Abigail (Abby) Gerhold, PhD
abigail.gerhold [at] mcgill.ca
Abby received a BA in English from Cornell University in 2002. She discovered her love of development and genetics as a research assistant studying maize leaf patterning in the lab of Dr. Sarah Hake (UC Berkeley). Genetics lead her to Drosophila and she carried out her PhD in the lab of Dr. Iswar Hariharan (UC Berkeley) investigating the genetic control of cell proliferation during imaginal disc regeneration. She then switched coasts, switched model organisms (again) and became a life-long devotee of microscopy, while carrying out her postdoctoral studies in the labs of Drs. Jean-Claude Labbé (Université de Montréal, IRIC) and Paul Maddox (UNC Chapel Hill). When not at the microscope, she enjoys lattes, spending time with her two occasionally delightful children, growing vegetables, climbing or reading a good book.
Mohamed Réda Zellag
Réda received a BSc in biological sciences from the Université de Montréal (UdeM) in 2018, while also completing research internships in the lab of Dr. Marc Drolet (UdeM) and of Dr. Jean-Claude Labbé (UdeM, IRIC), where he began to work on C. elegans. Between programming and microscopy, he is currently continuing his studies at the PhD level under the direction of Dr. Jean-Claude Labbé (UdeM, IRIC) and Dr. Abigail Gerhold (McGill). Reda is trying to identify the different technical factors that can affect the division of germline stem cells (GSCs) in C. elegans during live cell imaging. During his MSc, he wants to demystify the relationship between GSC mitotic spindle orientation and the maintenance of germline tissue organization. Fun fact - Réda has been passionate about fishing since he was 8 and has been manipulating worms for years, but never imagined that worms would follow him during his studies.

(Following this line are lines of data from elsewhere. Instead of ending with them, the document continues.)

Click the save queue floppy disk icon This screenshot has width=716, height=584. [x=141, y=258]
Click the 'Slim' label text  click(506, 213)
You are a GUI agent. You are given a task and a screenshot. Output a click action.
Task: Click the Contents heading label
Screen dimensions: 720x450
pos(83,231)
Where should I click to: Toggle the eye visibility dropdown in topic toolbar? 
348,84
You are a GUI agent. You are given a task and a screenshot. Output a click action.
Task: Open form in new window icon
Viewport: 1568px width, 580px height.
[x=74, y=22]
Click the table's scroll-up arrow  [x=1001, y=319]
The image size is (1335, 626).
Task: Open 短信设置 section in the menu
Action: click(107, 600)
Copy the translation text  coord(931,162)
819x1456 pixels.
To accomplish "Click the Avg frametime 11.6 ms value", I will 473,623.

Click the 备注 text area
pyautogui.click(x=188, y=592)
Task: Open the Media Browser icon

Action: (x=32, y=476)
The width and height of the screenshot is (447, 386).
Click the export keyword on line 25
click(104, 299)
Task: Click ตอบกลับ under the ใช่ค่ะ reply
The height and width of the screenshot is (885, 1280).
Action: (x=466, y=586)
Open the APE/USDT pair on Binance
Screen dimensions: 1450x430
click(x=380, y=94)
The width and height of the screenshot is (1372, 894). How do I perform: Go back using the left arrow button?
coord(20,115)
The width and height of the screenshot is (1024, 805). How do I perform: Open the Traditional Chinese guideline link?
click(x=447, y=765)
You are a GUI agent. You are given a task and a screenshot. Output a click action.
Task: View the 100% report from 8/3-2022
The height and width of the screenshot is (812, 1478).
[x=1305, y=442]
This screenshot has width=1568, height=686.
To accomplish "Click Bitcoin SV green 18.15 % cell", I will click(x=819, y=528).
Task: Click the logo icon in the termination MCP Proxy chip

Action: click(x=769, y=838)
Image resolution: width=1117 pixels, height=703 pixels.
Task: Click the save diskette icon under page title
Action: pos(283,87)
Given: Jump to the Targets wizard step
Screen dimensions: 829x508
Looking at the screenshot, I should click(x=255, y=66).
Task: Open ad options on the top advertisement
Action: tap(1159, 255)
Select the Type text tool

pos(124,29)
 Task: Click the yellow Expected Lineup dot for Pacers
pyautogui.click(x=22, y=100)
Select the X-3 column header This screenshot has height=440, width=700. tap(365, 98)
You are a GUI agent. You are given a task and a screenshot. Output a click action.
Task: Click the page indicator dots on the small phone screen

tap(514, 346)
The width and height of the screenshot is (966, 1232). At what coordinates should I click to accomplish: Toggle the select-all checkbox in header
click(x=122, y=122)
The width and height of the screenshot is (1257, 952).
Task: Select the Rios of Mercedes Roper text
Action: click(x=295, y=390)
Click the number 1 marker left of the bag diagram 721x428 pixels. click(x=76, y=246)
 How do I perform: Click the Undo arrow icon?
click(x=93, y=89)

Priscila Anhel Medrano Gonzalez
priscila.medranogonzalez [at] mail.mcgill.ca
Priscila is from Mexico and studied Biology at National Autonomous University of Mexico (UNAM). She has a Masters in Biological Sciences. Her thesis focused on the expression of early developmental claudins in cancer stem cells under the guidance of Dr. Erika Rendón. She rapidly became fascinated in developmental biology and how stem cells give rise to different cells through asymmetric division. As a Ph.D. student, she will study the contribution of PAR-1, Mad1 and Mad2 proteins to SAC strength during the early stages of development in C. elegans embryos. In her leisure time, she loves swimming, playing animal crossing and spending time with her pets.
alison.kem-seng [at] mail.mcgill.ca
Alison comes from New Caledonia and received a MSc in the Biology of Reproduction from Paris Diderot University in France. She did her internship in Katja Wassmann's Lab (UPMC) and worked on SAC control and the CPC during mouse oocyte meiosis II. As she likes to travel and discover new things, she has decided to change cities and change models. As a PhD student, she will study how SAC strength differs between cells in the somatic and germline lineage in C. elegans embryos and how these differences are linked to PAR-mediated cytoplasmic asymmetries.
eric.cheng [at] mail.mcgill.ca
Eric received his BSc in Biology from Queen’s University in 2019. He was first introduced to C. elegans while doing his Honours research project under the supervision of Dr. Ian Chin-Sang (Queen’s University). His project involved studying a role for a kinesin-like protein, KLP-20, in microRNA regulation. His MSc research is focused on the insulin signaling pathway and whether it regulates mitosis in the germline stem cells of C. elegans. Eric will never say no to coffee, food, or a chat. He is a lifelong Toronto Maple Leafs fan, enjoys being active and loves to nerd out about space.
ran.lu2 [at] mail.mcgill.ca
Ran comes from China and received his bachelor’s degree in Biology from University of Utah. He worked in research labs after graduation doing cancer related research. He did his project studying the role of a ribosomal S6 protein kinase (RSK) in cancer cell migration under the supervision of Dr. Michelle Mendoza. This is the project that developed his interest in imaging. As a MSc student, his research will focus on food availability and the regulation of mitotic entry in C. elegans. After work and study, Ran loves music, food, and video games. He also likes table tennis, ski, and traveling.
Imge Ozugergin, PhD
imge.ozugergin [at] mcgill.ca
Imge received a BSc in Pharmacology at McGill (2013). She returned to the lab life in 2017 and joined the lab of Dr. Alisa Piekny (Concordia). There she received her MSc (2019) and PhD (2022) in Biology. Imge loves anything related to cell division, so during her graduate studies she characterized cytokinesis in the two-cell C. elegans embryo and explored how a chromatin-sensing pathway functions during cytokinesis in vivo. As a postdoc, she will research how the SAC is regulated by cell size and fate in the early C. elegans embryo. In her free time, she loves to rewatch TV shows, eat, cook, travel and socialize. She does not think a dessert can be too sweet and will wait extra to sit at the front of the rollercoaster.